The code below demonstrates vectorizing a body of text (corpus).
from sklearn.feature_extraction.text import CountVectorizer, TfidfVectorizer
corpus = [
'It was the best of times,',
'it was the worst of times,',
'it was the age of wisdom,',
'it was the age of foolishness,',
]
vectorizer = CountVectorizer()
X = vectorizer.fit_transform(corpus)
print(vectorizer.get_feature_names())
print(X.toarray())
['age', 'best', 'foolishness', 'it', 'of', 'the', 'times', 'was', 'wisdom', 'worst'] [[0 1 0 1 1 1 1 1 0 0] [0 0 0 1 1 1 1 1 0 1] [1 0 0 1 1 1 0 1 1 0] [1 0 1 1 1 1 0 1 0 0]]
Check https://scikit-learn.org/stable/modules/generated/sklearn.feature_extraction.text.CountVectorizer.html Make three modifications in the above vectorizer function based on different parameters in sci-kit-learn CountVectorizer.
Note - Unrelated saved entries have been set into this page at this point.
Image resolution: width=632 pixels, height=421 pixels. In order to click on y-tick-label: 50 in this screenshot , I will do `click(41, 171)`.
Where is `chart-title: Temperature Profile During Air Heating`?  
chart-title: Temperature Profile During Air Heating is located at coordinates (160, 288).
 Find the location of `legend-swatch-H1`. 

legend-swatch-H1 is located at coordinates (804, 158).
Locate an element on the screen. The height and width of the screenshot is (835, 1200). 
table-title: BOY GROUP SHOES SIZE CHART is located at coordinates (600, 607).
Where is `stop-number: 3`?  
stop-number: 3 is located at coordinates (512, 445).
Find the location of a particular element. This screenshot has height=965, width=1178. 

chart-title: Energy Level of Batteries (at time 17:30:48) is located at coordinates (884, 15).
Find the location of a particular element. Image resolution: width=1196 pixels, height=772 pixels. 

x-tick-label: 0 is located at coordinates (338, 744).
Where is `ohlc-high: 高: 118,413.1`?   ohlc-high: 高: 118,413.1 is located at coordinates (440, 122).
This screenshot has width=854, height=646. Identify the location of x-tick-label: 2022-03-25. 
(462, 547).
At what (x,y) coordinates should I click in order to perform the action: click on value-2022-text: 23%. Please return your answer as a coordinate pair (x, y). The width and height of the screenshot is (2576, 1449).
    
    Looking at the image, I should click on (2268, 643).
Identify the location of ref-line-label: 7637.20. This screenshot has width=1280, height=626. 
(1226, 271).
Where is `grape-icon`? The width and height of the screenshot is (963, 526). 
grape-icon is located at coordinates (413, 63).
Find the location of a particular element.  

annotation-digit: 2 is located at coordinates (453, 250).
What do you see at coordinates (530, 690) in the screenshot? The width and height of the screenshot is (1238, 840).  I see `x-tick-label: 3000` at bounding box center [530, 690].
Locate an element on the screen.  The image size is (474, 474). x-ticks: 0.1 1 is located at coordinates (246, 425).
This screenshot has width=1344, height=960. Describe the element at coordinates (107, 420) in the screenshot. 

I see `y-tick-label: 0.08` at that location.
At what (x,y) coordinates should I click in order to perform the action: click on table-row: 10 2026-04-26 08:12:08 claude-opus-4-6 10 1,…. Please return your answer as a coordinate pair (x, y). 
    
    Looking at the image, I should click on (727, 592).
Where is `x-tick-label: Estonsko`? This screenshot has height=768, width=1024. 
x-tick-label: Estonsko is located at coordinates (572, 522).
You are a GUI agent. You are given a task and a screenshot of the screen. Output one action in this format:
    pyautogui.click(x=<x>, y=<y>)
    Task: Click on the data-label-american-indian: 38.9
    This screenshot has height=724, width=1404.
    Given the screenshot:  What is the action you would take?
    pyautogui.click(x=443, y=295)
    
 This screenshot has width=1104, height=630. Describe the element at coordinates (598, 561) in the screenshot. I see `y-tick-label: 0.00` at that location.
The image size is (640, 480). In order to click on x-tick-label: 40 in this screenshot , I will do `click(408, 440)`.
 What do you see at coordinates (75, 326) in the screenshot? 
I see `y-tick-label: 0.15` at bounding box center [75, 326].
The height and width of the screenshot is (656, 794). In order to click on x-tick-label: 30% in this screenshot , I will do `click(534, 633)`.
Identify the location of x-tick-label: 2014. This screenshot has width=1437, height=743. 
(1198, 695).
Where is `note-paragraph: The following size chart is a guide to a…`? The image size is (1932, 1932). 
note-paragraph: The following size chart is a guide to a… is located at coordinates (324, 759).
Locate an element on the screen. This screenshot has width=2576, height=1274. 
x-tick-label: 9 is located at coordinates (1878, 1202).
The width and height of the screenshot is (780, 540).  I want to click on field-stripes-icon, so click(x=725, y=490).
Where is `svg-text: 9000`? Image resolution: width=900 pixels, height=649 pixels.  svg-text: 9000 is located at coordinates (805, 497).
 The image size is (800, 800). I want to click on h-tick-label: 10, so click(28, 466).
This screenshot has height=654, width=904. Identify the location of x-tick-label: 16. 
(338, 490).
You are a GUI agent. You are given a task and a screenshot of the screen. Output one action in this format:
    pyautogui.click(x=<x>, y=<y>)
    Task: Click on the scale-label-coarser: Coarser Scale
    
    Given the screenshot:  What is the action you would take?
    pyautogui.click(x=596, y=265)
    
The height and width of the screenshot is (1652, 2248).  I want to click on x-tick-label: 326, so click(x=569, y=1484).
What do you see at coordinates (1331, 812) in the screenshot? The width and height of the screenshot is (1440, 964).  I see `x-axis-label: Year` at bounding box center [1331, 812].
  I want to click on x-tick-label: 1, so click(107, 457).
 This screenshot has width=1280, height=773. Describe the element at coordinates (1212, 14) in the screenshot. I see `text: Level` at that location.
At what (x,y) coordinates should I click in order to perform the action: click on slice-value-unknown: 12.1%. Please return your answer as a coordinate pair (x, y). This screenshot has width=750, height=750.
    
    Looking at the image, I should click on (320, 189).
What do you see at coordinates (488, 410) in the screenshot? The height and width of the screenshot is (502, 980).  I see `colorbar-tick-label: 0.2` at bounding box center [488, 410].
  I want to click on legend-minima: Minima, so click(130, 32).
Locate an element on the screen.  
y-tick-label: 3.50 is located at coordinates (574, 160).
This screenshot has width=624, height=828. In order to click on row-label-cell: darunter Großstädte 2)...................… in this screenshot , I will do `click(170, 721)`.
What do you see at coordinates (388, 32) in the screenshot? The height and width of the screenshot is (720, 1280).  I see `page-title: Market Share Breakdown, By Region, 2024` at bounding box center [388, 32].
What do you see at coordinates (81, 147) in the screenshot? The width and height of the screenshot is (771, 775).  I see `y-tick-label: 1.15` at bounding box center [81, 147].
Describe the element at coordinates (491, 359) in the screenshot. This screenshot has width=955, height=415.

Pay special ettention to ngram range. Explain each modification and interpret the results accordingly. Note that some values are true or false by default.
#Make your changes here. Explain what you have done and the results.
#X = vectorizer.fit_transform(corpus)
#print(vectorizer.get_feature_names())
#print(X.toarray())
Some of the parameters in sci-kit-learn CountVectorizer can reduce variation. List two and explain what each of these parameters is doing. Change the vectorizer function accordingly and interpret the results. What changes did you observe?
#Make your changes here. Explain what you have done and the results.
#X = vectorizer.fit_transform(corpus)
#print(vectorizer.get_feature_names())
#print(X.toarray())
Check https://scikit-learn.org/stable/modules/generated/sklearn.feature_extraction.text.TfidfVectorizer.html Use TfidfVectorizer instead of CountVectorizer. Make three modifications in the vectorizer function based on three different parameters in sci-kit-learn TfidfVectorizer. Explain each modification and interpret the results accordingly. Note that some values are true or false by default.
#Make your changes here. Explain what you have done and the results.
vectorizer2 = TfidfVectorizer()
Y = vectorizer2.fit_transform(corpus)
print(vectorizer2.get_feature_names())
print(Y.toarray())
['age', 'best', 'foolishness', 'it', 'of', 'the', 'times', 'was', 'wisdom', 'worst'] [[0. 0.60735961 0. 0.31694544 0.31694544 0.31694544 0.4788493 0.31694544 0. 0. ] [0. 0. 0. 0.31694544 0.31694544 0.31694544 0.4788493 0.31694544 0. 0.60735961] [0.4788493 0. 0. 0.31694544 0.31694544 0.31694544 0. 0.31694544 0.60735961 0. ] [0.4788493 0. 0.60735961 0.31694544 0.31694544 0.31694544 0. 0.31694544 0. 0. ]]
We now want to extract ngram features from the discharge summaries in our obesity_data.csv corpus. Use some of your vectorizer functions and apply it on "notes" corpus instead of the toy corpus. Explain what you see. Provide some insights.
import pandas as pd
from pandas import read_csv
#Let's load the obeisty dataset
df = read_csv('obesity_data.csv', delimiter='\t')
notes = df['text']
# Working on "notes: instead of the toy corpus
#X = vectorizer.fit_transform(notes)
#print(vectorizer.get_feature_names())
#print(X.toarray())
#vectorizer2 = TfidfVectorizer()
#Y = vectorizer2.fit_transform(corpus)
#print(vectorizer2.get_feature_names())
#print(Y.toarray())
#Modify this code as necessary to check diffrent vectorizer functions.
Ideally, these weighted and/or unweighted ngrams will be used as features in a machine learning classifier. Perform a preliminary literature review and identify one paper that used ngrams and bag-of-words with or without TF-IDF weighting in the clinical domain (or a similar health-related domain). Provide one paragraph summary of each paper, especially investigate whether or not bag-of-word models were helpful. Bonus: Find three or more similar papers and provide one paragraph summary of each paper OR select one paper, find its code and data and replicate the results.